113. OCÉANO DE SENTIMIENTOS

Vuelven mis dedos a hacer piruetas sobre el teclado del ordenador para escribir este relato, despues de tanto tiempo en el que mis pensamientos han permanecido en un mar de sombras y mis emociones  hundidas en un océano de recuerdos.

Viajo a través de la pantalla como si lo hiciera por las aguas con un velero, las olas se van llevando las pequeñas cosas que han quedado encalladas en mi alma, la cual ha cambiado muchas veces de casa, y algún sueño que escapó volando de debajo de mi almohada.

Ahora deseo la calma de sus aguas, la brisa del viento que revuelva mis cabellos y despeine mis sentimientos, el olor a salitre que se pegue en mi rostro y me renueve por dentro y el vaiven del velero que me lleve hacia delante lentamente.

Y en mi travesía, te veo, a lo lejos, con los ojos risueños y sin vendas, la sonrisa clara y sin riendas, tus palabras sinceras y abiertas, tu rostro surcado de gotas bañadas en sal y que quisiera besar hasta tragarme el sabor a mar.
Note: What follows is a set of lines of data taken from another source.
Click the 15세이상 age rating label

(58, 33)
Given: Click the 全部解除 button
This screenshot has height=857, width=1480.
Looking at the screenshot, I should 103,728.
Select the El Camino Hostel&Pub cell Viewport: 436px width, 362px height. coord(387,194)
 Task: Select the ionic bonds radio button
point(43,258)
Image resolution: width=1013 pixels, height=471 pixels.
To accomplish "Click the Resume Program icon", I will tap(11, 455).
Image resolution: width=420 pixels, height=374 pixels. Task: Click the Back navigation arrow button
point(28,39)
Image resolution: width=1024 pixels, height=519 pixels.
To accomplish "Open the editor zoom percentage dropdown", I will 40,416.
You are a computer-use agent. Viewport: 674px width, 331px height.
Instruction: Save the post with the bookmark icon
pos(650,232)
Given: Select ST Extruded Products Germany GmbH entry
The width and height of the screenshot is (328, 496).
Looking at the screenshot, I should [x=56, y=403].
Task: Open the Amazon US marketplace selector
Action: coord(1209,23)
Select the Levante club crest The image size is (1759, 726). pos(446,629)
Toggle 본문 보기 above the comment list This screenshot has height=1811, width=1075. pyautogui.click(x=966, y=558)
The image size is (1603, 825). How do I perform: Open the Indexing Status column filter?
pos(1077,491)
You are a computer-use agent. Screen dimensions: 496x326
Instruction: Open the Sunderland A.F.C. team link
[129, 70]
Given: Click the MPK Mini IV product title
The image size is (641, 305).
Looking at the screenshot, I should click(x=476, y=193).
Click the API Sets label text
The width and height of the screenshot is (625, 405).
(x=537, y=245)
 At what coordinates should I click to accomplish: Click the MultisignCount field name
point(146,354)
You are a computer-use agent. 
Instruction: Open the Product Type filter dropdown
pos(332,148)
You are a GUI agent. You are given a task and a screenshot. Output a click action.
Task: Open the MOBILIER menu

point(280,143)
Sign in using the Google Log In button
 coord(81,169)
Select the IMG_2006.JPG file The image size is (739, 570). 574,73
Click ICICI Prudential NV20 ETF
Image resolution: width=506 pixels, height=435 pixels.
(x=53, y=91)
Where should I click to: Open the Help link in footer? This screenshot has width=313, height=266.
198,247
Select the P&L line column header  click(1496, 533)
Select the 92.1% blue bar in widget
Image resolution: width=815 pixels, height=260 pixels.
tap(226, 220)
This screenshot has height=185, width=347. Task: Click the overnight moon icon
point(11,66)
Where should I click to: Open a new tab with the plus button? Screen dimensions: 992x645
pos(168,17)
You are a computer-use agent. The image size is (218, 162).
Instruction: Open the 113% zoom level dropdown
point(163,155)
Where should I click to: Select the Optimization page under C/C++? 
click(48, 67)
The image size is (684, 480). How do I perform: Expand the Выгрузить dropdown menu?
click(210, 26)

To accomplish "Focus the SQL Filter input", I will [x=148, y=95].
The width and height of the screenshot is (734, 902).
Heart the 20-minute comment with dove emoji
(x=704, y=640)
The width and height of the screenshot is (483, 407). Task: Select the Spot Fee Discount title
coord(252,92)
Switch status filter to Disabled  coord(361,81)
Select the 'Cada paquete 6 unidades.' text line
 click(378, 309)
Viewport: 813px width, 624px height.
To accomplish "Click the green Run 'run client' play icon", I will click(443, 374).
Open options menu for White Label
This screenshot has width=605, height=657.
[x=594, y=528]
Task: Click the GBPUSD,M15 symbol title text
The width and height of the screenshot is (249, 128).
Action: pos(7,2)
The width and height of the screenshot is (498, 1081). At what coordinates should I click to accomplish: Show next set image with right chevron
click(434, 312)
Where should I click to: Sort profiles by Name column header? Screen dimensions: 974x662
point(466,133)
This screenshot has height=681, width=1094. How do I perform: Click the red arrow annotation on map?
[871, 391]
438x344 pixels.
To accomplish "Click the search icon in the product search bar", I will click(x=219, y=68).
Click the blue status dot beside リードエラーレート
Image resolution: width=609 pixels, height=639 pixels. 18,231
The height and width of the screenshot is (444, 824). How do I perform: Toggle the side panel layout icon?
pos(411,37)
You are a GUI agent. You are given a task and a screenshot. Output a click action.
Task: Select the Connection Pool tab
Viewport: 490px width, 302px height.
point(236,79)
Y así comienzo a escribir en un instante en que siento que mi vida va levantando el vuelo.

 

112. OJOS DE BUEY DESDE EL ASFALTO

Noche calurosa que ofrece una invitación al poco aire que sopla, para que entre por las ventanas. Están todas abiertas. Desde la calle me sorprende ver el movimiento de los peces en sus peceras. Un padre revolotea con su niño en brazos, bailan con las algas de la salita. Un hombre circunspecto, sobrio y acalorado se zambulle en la pantalla de su ordenador, no se sabe por donde bucea. Dos amigos se asoman a la cubierta de su terraza y la calle testifica su charla. En otra ventana una mujer parece buscar las llaves que están en el fondo del mar, matarile rile ron. Una televisión protagoniza una escena de salón, con una pareja anciana, que se asemeja a un arrecife de coral, están hipnotizados por las medusas. Un tiburón se asoma por otro de los ojos de buey del edificio, lleva sólo un bañador, humea, mientras observa a los pececillos de la calle, a los que le gustaría devorar. De una ventana semiabierta salen burbujas de sonido, el glub glub de un pez de roca o sea un pez rockero. Aparto mi mirada del edificio y sigo mi paseo por este acuario de ciudad.